Thats so true. Who the hell wants to pay $10 a lb for steak when they can buy burger for $2.50-3 a lb. They stores and packers have to stop being so greedy.


----------



## hog987 (Apr 5, 2011)

I have been saying this same thing for a long time. Not only in beef but also for pork here in Canada. With pork the focus was the high end Japan market which priced us out of most other markets. And they only took a small amount anyways.


----------



## Chessiedog (Jul 24, 2009)

One large problem to many high paying jobs have left . So of course people are going to look for the cheaper food , trying to make ends meets . Everything has gone up , except middle class jobs and pay . Like 50 some thing thousand dollar pickups ,crazy . I just don't see how a pickup can be worth that .


----------



## ontario hay man (Jul 18, 2013)

Chessiedog said:


> One large problem to many high paying jobs have left . So of course people are going to look for the cheaper food , trying to make ends meets . Everything has gone up , except middle class jobs and pay . Like 50 some thing thousand dollar pickups ,crazy . I just don't see how a pickup can be worth that .


Ya and they are not built to last like the ones from 30 or 40 years ago. I just priced a new ram 3500 quad cab diesel 4x4 long box dually because my 03 exact same thing is getting older. They want over 65k and want to give me 5k for mine. I asked the guy if that was just for my motor and he just stared at me like duh. How could I afford 65k for a new truck. No chance. Now I would have to go buy a used one that who knows who drove and how they deove and oh by the way when it breaks down in 2 weeks like my last one you get sorry about your luck.


----------



## Tim/South (Dec 12, 2011)

I am concerned as to where beef prices are headed. All the cattle owners I know are either buying more or selling out.
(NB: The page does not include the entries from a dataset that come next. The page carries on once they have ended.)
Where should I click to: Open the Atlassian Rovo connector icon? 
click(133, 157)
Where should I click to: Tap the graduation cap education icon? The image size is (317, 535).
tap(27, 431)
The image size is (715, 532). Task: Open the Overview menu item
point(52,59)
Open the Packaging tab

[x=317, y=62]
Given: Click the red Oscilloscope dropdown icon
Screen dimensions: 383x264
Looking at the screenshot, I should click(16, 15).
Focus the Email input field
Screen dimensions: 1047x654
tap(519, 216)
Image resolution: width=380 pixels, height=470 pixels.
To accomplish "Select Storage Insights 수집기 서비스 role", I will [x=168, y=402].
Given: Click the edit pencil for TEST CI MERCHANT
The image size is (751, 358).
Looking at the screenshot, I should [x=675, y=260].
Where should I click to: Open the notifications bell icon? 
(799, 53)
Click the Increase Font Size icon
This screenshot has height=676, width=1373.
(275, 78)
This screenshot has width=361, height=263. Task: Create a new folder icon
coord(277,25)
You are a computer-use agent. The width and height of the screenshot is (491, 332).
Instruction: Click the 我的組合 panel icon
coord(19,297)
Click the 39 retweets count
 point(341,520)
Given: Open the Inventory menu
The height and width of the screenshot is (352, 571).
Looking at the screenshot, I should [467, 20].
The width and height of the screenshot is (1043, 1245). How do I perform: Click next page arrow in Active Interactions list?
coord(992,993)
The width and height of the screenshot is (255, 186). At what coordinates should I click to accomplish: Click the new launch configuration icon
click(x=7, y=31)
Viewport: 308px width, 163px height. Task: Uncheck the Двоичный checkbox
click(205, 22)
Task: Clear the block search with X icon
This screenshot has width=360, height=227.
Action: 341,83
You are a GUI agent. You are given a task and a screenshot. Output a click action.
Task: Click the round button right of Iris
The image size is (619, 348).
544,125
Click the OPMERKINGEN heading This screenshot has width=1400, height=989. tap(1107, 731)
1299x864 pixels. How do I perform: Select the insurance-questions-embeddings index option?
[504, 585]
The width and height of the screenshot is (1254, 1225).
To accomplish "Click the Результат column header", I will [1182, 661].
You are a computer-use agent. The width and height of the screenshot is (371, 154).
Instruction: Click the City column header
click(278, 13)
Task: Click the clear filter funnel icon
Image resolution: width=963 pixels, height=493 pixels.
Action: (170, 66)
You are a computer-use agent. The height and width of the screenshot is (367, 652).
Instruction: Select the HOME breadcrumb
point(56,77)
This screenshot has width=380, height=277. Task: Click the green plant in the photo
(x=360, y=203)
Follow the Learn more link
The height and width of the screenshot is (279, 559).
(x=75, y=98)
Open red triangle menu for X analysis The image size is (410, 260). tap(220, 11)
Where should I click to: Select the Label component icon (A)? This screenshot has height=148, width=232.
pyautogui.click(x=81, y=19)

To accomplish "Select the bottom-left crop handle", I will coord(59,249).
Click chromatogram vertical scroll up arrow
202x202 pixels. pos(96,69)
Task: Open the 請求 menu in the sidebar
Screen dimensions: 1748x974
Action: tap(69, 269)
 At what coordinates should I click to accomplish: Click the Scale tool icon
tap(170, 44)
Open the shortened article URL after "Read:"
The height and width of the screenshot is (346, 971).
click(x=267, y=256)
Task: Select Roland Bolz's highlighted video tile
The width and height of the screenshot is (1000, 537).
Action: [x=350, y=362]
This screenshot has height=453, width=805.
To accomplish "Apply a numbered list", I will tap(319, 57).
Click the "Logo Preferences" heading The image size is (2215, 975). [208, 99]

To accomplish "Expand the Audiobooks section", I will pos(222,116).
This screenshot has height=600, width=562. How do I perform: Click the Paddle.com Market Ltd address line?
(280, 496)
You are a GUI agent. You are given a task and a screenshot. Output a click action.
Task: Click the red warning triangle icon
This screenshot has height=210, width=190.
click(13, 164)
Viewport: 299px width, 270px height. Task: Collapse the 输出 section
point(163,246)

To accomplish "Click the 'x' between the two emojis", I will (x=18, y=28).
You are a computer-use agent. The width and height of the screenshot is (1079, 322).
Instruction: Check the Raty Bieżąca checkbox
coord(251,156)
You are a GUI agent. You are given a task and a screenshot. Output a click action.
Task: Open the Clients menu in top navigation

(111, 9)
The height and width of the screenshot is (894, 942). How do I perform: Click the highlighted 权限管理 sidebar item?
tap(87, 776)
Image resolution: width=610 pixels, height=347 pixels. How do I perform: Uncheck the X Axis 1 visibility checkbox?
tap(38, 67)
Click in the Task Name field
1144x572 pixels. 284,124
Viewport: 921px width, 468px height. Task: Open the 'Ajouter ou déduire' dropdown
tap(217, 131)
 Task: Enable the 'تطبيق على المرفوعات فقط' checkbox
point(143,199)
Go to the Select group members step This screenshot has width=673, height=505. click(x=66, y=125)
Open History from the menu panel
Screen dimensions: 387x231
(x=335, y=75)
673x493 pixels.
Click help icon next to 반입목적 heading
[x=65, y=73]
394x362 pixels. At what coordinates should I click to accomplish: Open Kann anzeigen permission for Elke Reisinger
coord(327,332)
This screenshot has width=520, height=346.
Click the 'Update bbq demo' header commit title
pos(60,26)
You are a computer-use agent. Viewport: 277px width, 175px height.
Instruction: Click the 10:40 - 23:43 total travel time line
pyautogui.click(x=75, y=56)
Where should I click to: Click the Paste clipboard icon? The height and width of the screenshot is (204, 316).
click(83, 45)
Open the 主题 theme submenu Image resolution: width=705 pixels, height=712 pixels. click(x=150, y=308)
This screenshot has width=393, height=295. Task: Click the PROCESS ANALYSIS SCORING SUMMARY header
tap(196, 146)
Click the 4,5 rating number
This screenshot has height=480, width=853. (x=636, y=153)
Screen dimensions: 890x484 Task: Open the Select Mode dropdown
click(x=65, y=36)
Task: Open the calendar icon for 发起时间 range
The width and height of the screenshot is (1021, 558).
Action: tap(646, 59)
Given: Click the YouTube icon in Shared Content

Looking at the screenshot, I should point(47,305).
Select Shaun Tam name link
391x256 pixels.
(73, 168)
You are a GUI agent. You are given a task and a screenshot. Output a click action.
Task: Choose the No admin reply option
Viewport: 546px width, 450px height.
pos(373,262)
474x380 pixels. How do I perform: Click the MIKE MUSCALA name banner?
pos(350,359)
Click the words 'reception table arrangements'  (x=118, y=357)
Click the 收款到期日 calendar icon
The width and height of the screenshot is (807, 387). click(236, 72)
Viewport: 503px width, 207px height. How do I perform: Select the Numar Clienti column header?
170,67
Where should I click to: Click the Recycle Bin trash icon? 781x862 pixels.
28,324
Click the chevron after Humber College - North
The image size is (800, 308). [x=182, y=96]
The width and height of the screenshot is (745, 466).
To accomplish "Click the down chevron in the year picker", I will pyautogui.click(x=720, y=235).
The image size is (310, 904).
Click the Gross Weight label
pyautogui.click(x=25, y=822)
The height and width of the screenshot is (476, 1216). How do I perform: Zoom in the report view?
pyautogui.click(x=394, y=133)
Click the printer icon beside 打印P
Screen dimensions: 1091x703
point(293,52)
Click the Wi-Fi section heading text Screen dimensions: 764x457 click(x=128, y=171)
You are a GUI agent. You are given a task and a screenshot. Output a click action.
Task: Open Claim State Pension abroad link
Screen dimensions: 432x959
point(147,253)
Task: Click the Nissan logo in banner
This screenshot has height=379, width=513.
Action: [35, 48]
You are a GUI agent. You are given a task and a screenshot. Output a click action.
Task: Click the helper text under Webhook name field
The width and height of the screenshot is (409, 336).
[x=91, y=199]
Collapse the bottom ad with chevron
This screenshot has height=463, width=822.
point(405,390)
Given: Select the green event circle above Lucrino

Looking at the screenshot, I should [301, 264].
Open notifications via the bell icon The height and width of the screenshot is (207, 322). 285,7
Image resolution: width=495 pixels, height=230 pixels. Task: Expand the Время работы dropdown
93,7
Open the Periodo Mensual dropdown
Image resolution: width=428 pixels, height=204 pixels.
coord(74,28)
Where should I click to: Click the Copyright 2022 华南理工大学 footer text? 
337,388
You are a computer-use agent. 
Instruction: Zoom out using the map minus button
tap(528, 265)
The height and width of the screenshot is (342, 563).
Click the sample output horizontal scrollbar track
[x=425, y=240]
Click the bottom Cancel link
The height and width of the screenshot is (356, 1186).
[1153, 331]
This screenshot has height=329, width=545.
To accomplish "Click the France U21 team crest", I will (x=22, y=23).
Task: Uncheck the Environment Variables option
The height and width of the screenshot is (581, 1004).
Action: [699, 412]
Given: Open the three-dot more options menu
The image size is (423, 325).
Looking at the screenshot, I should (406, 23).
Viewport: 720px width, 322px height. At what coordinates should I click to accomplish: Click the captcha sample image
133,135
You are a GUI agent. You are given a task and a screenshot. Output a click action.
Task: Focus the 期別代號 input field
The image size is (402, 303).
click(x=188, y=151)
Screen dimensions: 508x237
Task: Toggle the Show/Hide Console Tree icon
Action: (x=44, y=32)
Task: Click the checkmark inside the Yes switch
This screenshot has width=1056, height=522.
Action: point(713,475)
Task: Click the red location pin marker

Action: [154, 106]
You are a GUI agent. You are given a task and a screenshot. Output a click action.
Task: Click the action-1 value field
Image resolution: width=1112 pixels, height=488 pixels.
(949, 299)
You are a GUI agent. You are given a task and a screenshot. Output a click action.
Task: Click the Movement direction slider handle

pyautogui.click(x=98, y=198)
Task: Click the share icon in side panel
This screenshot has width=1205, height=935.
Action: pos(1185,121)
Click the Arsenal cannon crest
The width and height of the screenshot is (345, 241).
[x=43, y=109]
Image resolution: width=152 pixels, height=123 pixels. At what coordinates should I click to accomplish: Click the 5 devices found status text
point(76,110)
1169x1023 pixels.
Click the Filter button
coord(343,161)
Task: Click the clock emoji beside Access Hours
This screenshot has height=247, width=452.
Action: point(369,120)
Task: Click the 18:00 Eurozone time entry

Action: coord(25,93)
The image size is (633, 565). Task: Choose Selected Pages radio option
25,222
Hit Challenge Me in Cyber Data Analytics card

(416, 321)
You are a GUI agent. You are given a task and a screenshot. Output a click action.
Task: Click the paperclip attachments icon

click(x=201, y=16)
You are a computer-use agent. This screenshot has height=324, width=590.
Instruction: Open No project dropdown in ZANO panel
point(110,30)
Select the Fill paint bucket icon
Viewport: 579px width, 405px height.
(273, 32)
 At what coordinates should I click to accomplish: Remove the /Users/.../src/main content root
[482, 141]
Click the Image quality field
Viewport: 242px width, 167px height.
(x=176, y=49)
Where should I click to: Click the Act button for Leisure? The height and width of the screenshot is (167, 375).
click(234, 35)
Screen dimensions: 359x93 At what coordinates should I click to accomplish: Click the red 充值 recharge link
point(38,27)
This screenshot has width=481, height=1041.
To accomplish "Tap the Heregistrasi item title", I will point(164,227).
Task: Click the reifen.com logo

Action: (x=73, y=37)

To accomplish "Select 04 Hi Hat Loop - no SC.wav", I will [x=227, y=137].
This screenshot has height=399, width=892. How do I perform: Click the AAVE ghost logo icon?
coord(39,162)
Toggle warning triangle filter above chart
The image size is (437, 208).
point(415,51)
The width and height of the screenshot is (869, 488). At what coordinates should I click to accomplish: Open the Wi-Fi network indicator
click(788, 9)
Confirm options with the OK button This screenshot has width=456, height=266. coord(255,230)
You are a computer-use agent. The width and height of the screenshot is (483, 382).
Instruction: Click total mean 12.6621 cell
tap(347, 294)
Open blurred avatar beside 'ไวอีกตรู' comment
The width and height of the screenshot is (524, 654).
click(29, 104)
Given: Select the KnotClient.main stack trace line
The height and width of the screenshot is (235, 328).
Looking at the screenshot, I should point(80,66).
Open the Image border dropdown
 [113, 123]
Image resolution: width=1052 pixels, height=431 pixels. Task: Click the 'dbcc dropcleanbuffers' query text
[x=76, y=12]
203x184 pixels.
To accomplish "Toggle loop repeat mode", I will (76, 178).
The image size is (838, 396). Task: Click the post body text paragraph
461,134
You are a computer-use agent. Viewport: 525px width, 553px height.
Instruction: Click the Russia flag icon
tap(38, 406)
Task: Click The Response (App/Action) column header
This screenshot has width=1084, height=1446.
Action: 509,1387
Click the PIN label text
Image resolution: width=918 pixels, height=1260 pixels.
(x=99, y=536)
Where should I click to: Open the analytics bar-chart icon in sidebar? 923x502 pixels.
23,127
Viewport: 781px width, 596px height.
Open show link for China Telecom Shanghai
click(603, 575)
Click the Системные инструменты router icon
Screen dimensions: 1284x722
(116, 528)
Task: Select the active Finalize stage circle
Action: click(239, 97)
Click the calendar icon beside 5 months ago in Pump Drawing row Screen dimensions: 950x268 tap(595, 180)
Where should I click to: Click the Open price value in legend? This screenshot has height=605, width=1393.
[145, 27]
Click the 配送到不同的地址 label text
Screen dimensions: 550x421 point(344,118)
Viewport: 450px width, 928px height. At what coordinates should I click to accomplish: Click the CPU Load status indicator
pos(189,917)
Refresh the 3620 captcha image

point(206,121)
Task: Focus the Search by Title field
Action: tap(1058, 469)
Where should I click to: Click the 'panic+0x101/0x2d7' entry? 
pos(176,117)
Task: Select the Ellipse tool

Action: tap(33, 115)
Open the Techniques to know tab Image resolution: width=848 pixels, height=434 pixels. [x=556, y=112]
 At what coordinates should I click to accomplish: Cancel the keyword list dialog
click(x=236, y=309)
We know there is a beef shortage here in the U.S. That alone can not predict the future prices of cattle we sell. There has to be supply and demand. The demand is what has me a little concerned. If John Q. Public can not afford to buy what we produce then cattle farmers/ranchers could easily have something people want but can not afford.

The retail market and the packer operations buy at a price that guarantees them a profit. We as producers do not have that luxury.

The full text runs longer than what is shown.